Your task: In the listing below, locate the line that contains "Task: Open the account" and the line that contains "Given: Click the 企业授权 enterprise badge". Restate word for word those two lines and every line between them, and nothing else.

Information:
┌──
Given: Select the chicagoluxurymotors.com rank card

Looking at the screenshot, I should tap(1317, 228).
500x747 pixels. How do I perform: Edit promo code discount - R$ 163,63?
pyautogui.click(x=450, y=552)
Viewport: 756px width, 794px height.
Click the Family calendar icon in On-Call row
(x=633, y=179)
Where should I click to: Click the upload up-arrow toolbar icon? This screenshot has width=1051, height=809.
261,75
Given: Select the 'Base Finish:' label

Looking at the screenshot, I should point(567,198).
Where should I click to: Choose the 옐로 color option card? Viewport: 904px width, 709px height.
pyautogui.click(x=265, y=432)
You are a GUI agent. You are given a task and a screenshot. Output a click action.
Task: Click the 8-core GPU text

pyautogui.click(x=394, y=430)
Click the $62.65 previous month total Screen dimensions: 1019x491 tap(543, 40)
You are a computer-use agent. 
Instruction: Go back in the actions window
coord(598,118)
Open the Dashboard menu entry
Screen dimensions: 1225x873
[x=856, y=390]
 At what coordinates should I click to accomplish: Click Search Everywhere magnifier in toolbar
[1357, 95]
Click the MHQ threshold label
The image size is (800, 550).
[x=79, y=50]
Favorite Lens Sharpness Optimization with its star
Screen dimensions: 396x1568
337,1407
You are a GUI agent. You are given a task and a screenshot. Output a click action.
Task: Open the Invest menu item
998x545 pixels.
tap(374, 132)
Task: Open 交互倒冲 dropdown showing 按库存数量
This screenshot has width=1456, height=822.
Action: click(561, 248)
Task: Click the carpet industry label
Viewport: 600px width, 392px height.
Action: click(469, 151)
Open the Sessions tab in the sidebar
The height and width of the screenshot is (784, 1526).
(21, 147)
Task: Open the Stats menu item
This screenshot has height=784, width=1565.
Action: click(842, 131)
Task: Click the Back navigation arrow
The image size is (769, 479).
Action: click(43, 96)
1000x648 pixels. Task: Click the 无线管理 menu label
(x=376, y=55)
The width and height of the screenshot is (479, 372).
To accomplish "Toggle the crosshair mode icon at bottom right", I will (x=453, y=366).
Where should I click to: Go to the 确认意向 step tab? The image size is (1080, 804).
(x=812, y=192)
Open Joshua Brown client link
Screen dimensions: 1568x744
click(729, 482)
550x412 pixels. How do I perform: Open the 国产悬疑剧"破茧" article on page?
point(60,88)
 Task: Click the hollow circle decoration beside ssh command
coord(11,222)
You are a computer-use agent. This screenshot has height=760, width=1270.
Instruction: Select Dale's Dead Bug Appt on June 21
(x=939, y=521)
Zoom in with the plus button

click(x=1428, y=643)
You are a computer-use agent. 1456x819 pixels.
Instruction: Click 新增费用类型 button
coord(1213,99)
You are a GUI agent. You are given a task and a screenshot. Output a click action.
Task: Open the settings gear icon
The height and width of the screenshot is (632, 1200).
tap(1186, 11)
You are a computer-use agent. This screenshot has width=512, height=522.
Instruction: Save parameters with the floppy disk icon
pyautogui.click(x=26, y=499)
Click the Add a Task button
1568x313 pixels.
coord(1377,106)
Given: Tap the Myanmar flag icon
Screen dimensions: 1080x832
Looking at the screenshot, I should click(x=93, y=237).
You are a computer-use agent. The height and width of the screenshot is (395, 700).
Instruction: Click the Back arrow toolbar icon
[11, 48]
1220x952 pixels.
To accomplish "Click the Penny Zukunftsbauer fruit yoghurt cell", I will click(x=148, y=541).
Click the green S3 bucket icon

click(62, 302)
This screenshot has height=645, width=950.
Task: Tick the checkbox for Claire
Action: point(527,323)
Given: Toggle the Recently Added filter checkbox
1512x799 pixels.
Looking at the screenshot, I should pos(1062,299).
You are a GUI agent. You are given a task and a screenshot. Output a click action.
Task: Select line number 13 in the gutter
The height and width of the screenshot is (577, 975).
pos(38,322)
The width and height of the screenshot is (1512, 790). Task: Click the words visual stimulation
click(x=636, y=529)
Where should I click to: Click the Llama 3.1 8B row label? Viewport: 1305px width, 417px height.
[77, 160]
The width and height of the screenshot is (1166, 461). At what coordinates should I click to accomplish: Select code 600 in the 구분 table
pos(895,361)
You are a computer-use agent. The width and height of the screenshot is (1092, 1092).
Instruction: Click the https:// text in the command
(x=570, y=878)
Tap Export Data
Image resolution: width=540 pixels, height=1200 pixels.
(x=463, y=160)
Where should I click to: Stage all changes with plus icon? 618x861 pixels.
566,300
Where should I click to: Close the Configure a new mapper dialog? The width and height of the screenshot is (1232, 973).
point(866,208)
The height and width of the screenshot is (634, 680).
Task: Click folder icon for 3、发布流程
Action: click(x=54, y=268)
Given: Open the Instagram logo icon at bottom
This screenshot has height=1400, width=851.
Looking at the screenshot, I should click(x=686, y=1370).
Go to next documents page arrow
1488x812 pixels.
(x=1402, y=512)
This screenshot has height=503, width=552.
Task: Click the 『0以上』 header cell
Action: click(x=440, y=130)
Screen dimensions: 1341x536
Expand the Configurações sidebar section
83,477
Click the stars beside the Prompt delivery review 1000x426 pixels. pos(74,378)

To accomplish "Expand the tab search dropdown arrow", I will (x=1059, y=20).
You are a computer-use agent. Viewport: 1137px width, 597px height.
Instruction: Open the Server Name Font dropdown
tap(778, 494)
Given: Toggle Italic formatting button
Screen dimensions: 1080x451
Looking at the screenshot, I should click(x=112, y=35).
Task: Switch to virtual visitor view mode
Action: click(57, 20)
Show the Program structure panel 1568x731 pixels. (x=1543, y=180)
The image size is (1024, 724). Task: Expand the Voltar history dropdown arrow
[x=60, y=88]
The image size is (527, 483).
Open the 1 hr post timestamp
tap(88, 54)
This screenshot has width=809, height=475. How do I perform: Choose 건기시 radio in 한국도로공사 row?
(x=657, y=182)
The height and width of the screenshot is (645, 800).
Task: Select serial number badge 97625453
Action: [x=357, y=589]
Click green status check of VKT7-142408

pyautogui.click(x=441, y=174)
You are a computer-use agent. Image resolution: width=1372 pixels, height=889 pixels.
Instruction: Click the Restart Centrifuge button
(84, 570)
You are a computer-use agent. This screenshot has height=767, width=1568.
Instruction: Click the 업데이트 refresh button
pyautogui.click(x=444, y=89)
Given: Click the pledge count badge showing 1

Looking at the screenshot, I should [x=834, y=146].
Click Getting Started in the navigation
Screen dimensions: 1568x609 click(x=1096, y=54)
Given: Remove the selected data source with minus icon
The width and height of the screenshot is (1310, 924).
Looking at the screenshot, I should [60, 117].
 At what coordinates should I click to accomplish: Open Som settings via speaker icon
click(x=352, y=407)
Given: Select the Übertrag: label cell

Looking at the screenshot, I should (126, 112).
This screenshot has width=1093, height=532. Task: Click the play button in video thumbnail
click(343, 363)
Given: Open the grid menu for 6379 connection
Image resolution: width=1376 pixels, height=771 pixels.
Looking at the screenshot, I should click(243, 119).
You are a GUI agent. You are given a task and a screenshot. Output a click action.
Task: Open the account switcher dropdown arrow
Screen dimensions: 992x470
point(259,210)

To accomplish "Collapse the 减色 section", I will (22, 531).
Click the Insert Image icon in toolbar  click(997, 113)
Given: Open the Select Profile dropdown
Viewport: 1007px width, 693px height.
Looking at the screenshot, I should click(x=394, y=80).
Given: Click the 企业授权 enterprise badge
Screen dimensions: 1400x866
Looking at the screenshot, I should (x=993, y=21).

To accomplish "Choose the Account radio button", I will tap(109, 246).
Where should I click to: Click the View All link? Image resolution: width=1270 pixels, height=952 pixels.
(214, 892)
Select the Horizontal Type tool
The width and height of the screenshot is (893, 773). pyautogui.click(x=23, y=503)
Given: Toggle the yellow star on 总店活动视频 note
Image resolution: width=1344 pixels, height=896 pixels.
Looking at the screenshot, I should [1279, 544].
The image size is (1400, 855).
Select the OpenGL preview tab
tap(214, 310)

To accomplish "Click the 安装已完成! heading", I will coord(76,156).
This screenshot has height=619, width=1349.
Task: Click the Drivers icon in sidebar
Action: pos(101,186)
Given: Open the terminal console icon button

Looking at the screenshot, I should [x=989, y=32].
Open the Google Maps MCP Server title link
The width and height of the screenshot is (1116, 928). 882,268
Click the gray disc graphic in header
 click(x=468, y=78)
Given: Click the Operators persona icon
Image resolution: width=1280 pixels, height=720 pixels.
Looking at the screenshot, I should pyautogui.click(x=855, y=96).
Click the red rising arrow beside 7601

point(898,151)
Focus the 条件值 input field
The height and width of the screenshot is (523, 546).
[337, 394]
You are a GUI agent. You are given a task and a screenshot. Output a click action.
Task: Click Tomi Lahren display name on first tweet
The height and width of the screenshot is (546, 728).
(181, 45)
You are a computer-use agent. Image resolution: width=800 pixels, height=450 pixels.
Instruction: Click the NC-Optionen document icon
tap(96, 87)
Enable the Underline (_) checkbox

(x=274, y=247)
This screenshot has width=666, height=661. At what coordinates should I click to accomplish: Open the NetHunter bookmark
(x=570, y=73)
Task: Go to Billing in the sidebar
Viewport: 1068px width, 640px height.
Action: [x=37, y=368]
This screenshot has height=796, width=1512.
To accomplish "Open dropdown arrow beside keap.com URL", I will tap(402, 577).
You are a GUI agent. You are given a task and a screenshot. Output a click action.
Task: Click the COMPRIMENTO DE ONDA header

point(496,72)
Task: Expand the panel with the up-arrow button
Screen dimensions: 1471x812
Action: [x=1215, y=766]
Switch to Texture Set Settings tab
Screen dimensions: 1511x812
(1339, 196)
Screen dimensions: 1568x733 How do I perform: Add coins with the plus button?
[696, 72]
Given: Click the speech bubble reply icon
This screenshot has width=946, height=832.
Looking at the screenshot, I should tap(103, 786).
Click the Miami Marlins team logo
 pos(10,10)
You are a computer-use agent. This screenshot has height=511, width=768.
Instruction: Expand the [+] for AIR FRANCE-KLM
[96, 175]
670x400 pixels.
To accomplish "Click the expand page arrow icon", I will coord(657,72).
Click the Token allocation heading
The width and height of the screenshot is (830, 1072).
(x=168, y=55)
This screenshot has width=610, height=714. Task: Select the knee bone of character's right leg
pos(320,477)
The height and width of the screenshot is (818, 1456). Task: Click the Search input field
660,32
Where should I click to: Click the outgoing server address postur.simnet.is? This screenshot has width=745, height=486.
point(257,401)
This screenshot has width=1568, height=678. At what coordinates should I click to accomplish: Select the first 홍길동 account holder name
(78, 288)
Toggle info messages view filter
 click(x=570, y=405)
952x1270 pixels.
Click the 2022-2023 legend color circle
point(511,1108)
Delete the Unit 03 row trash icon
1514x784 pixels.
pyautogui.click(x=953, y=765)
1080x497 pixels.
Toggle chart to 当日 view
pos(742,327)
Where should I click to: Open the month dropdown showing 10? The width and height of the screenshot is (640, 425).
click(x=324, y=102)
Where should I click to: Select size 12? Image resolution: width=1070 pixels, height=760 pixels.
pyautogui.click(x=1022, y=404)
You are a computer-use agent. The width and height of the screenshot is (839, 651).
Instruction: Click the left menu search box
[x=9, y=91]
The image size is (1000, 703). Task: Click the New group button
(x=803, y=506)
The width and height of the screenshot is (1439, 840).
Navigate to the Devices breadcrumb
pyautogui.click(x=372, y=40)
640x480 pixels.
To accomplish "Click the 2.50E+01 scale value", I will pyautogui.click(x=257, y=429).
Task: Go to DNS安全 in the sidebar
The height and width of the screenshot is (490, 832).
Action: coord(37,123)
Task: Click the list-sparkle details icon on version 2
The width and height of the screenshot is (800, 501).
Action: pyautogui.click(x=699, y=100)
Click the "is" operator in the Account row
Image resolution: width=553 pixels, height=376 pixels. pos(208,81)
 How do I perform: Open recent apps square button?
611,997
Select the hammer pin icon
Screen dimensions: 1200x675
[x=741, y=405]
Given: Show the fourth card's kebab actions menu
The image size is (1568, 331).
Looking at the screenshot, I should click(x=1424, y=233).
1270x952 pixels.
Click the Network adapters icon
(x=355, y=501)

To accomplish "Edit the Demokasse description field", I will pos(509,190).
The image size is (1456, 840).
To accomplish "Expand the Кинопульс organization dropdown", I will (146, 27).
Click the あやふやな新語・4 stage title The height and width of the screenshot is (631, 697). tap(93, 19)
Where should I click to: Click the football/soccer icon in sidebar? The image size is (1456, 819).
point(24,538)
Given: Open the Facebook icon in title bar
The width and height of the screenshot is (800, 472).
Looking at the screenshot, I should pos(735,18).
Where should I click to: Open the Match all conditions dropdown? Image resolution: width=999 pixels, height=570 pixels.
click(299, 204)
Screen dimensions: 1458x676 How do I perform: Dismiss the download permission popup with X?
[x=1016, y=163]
└──
Exercise result:
Task: Open the account switcher dropdown arrow
Screen dimensions: 992x470
point(259,210)

To accomplish "Collapse the 减色 section", I will (22, 531).
Click the Insert Image icon in toolbar  click(997, 113)
Given: Open the Select Profile dropdown
Viewport: 1007px width, 693px height.
Looking at the screenshot, I should click(x=394, y=80).
Given: Click the 企业授权 enterprise badge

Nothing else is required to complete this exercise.